**Task directions**
In the records below, list every line that contains the string "pyautogui", copying each line in full. Matching is case-sensitive.

··· Excerpted records

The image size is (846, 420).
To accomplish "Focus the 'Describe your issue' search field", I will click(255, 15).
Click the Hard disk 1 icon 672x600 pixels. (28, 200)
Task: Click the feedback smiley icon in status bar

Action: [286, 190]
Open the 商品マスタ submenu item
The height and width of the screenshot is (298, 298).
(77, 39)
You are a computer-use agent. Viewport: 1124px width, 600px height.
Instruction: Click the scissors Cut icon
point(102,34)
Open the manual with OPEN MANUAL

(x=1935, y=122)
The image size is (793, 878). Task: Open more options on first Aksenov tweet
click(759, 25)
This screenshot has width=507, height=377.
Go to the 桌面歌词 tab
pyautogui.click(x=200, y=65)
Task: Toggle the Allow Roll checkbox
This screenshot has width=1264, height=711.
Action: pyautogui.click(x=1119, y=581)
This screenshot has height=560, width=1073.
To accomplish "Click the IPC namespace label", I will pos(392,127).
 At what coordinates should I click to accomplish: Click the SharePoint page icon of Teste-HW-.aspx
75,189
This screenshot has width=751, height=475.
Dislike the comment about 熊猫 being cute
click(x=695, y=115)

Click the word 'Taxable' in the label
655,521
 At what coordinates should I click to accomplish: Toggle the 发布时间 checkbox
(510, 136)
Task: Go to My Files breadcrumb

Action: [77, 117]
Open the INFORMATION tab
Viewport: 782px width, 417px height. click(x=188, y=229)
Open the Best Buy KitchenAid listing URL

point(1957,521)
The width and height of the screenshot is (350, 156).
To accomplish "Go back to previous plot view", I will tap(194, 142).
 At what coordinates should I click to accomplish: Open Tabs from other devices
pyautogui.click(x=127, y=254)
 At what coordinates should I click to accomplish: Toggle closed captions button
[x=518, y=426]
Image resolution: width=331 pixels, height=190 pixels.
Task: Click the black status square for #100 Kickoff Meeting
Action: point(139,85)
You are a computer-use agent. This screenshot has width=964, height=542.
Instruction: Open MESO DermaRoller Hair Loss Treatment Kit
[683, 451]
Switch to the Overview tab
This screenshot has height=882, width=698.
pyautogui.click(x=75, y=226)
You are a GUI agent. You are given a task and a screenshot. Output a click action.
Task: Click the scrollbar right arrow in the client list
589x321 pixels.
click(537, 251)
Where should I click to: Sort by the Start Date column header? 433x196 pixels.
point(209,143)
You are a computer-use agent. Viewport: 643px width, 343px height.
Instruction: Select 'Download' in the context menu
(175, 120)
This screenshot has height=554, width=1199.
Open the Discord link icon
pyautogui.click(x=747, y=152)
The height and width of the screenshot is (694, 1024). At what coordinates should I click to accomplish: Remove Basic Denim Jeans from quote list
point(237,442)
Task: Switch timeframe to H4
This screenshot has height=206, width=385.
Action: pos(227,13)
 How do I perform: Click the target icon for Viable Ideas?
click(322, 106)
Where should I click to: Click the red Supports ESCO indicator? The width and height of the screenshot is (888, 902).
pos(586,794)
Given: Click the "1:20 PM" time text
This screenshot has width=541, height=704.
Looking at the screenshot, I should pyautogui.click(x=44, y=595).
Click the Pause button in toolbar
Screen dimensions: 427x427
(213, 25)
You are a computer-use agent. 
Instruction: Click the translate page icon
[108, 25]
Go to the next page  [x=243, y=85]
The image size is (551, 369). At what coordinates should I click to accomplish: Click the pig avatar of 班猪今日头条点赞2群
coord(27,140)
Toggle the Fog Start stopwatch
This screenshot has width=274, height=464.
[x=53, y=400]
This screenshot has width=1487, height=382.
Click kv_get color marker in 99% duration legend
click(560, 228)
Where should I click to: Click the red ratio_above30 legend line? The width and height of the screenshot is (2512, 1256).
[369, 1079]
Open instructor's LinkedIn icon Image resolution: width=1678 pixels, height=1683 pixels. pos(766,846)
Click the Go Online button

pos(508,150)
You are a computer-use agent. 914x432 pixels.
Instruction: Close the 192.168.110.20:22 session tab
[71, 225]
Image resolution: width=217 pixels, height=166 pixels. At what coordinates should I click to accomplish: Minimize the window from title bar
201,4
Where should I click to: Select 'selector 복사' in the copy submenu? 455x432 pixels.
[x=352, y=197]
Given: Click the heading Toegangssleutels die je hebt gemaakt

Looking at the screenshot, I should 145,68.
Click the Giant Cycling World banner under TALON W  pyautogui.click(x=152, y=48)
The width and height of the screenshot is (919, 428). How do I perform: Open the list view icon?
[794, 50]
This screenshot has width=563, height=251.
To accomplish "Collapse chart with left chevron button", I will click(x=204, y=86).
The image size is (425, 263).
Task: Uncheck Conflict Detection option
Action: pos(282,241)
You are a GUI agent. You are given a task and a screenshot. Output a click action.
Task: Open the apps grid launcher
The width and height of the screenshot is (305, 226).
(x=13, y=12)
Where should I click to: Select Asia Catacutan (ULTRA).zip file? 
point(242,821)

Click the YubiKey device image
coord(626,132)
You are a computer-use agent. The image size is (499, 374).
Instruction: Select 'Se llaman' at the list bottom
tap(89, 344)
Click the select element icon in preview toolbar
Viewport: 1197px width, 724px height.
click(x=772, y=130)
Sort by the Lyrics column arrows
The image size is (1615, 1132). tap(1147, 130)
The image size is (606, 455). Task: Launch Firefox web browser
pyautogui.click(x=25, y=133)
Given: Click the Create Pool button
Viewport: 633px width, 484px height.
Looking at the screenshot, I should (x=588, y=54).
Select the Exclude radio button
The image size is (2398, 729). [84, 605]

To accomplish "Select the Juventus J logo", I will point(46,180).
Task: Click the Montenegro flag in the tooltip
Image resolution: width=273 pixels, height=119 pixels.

······

**Answer to the exercise**
pyautogui.click(x=200, y=65)
Action: pyautogui.click(x=1119, y=581)
pyautogui.click(x=127, y=254)
pyautogui.click(x=75, y=226)
pyautogui.click(x=747, y=152)
Looking at the screenshot, I should pyautogui.click(x=44, y=595).
Click the Giant Cycling World banner under TALON W  pyautogui.click(x=152, y=48)
pyautogui.click(x=25, y=133)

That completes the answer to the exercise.